State v. Sagdal

Summarized by:

  • Court: Oregon Supreme Court
  • Area(s) of Law: Criminal Procedure
  • Date Filed: 01-15-2015
  • Case #: S061846
  • Judge(s)/Court Below: Balmer, C.J. for the Court; En Banc.
  • Full Text Opinion

Article I, sec. 11 of the Oregon Constitution does not mandate a jury of ten persons; rather, it provides for nonunanimous verdicts by ten of twelve jurors.

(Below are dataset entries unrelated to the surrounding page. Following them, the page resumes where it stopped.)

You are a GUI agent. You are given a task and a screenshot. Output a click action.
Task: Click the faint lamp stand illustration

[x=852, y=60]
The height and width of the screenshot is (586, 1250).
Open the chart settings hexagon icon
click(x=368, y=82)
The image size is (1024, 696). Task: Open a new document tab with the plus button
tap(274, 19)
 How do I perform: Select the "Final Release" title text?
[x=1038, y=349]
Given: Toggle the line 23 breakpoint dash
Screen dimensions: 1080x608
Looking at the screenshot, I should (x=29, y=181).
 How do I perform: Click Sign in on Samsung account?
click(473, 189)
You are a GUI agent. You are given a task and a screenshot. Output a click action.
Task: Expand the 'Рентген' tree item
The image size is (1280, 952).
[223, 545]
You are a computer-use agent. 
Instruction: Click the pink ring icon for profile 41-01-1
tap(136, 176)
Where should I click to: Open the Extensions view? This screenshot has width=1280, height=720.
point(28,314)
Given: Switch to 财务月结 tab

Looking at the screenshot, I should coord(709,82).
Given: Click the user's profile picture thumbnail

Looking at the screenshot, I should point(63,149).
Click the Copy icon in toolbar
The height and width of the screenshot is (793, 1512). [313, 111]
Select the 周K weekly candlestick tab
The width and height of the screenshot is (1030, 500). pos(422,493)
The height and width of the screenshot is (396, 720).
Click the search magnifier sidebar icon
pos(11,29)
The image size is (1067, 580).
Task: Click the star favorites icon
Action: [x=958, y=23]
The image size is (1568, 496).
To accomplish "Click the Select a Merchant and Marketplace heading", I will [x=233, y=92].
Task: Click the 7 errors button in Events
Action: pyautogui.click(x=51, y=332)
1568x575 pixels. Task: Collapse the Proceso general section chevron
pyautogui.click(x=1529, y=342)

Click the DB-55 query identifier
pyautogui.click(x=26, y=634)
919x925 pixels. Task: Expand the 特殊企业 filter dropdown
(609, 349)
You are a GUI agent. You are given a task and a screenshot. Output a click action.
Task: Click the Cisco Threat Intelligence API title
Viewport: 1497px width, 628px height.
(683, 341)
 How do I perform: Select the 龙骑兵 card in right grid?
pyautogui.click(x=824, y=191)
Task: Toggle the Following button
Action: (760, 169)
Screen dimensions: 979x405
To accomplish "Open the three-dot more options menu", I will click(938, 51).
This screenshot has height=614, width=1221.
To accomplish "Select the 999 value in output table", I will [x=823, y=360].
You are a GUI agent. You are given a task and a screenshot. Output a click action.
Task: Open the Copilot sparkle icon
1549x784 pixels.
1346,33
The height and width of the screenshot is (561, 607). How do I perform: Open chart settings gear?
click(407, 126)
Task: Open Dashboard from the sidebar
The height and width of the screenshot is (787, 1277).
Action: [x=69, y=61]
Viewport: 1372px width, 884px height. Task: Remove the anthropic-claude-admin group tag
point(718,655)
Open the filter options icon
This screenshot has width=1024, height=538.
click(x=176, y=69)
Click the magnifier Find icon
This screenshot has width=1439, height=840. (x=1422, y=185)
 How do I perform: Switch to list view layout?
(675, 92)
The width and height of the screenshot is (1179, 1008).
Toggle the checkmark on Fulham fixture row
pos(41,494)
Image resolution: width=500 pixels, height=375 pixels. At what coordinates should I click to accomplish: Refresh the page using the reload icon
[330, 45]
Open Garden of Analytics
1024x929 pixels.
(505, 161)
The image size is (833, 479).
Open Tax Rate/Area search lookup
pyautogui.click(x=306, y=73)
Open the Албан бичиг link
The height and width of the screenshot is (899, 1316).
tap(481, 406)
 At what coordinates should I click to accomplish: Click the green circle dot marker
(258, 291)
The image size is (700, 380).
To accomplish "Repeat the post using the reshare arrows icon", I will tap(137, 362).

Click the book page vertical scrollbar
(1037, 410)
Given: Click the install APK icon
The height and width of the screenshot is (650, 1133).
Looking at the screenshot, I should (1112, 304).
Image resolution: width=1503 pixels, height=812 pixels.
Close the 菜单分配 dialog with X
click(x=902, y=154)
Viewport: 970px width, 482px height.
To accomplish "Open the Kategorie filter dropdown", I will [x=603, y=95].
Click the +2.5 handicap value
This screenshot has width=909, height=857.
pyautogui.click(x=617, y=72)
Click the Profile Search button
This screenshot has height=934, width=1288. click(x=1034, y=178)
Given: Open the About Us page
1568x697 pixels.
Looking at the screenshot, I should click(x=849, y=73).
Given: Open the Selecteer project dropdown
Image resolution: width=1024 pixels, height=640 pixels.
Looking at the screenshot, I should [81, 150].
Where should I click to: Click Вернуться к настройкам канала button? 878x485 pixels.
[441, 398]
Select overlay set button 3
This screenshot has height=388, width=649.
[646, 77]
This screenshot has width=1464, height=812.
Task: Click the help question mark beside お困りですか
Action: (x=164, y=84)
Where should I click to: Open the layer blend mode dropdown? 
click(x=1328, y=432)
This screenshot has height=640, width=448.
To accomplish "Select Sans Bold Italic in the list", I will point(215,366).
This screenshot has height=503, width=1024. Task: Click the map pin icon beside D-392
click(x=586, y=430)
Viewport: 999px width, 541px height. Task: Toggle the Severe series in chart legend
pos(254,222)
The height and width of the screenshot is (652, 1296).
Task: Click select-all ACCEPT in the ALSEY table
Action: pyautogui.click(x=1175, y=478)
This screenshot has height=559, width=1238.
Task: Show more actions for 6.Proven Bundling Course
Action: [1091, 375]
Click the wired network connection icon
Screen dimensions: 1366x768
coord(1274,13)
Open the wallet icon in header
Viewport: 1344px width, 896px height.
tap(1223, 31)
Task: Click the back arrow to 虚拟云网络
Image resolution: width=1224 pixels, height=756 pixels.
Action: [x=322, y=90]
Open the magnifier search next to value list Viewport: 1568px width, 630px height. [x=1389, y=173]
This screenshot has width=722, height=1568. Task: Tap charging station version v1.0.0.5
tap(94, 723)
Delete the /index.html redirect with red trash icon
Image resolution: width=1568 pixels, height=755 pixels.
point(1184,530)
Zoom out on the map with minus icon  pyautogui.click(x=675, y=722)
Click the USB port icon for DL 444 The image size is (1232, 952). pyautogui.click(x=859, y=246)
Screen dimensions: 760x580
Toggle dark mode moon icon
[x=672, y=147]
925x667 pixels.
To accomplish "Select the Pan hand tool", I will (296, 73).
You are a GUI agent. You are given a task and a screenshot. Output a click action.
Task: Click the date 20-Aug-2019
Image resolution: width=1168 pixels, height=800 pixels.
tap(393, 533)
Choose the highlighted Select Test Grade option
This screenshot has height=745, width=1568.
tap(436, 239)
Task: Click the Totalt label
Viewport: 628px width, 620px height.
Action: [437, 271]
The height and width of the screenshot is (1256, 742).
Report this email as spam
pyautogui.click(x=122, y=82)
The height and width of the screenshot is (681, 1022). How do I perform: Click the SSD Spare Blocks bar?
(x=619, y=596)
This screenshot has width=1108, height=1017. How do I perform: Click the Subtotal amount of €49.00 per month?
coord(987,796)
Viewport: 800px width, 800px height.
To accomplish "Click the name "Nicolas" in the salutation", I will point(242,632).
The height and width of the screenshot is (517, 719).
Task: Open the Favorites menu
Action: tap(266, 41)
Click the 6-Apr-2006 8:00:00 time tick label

Defendant was found unconscious in a stopped car on a public road; the engine of his car was running. Police conducted a sobriety test, which Defendant failed with a blood alcohol level of 0.30. At trial, Defendant requested a jury of ten persons under Article I, sec. 11 of the Oregon Constitution. The court denied his request, empaneling six jurors who unanimously found Defendant guilty. The Oregon Court of Appeals affirmed. On review by the Oregon Supreme Court, Defendant renewed his argument that the trial court had violated his constitutional right to a ten person jury. The State argued Article VII, sec. 9 “specifically authorizes the legislature to enact laws providing for juries of fewer than 10 members,” which the legislature did in ORS 136.210(2), allowing six person juries for misdemeanor trials. The Court found that the phrase “ten members of the jury may render a verdict of guilty or not guilty” does not create a requirement that a jury must be composed of ten persons; instead, this text provides for nonunanimous verdicts by ten of twelve jurors. Because Defendant was charged with a misdemeanor, a jury of six persons was appropriate under Article VII, sec. 9 and ORS 136.210(2). Affirmed.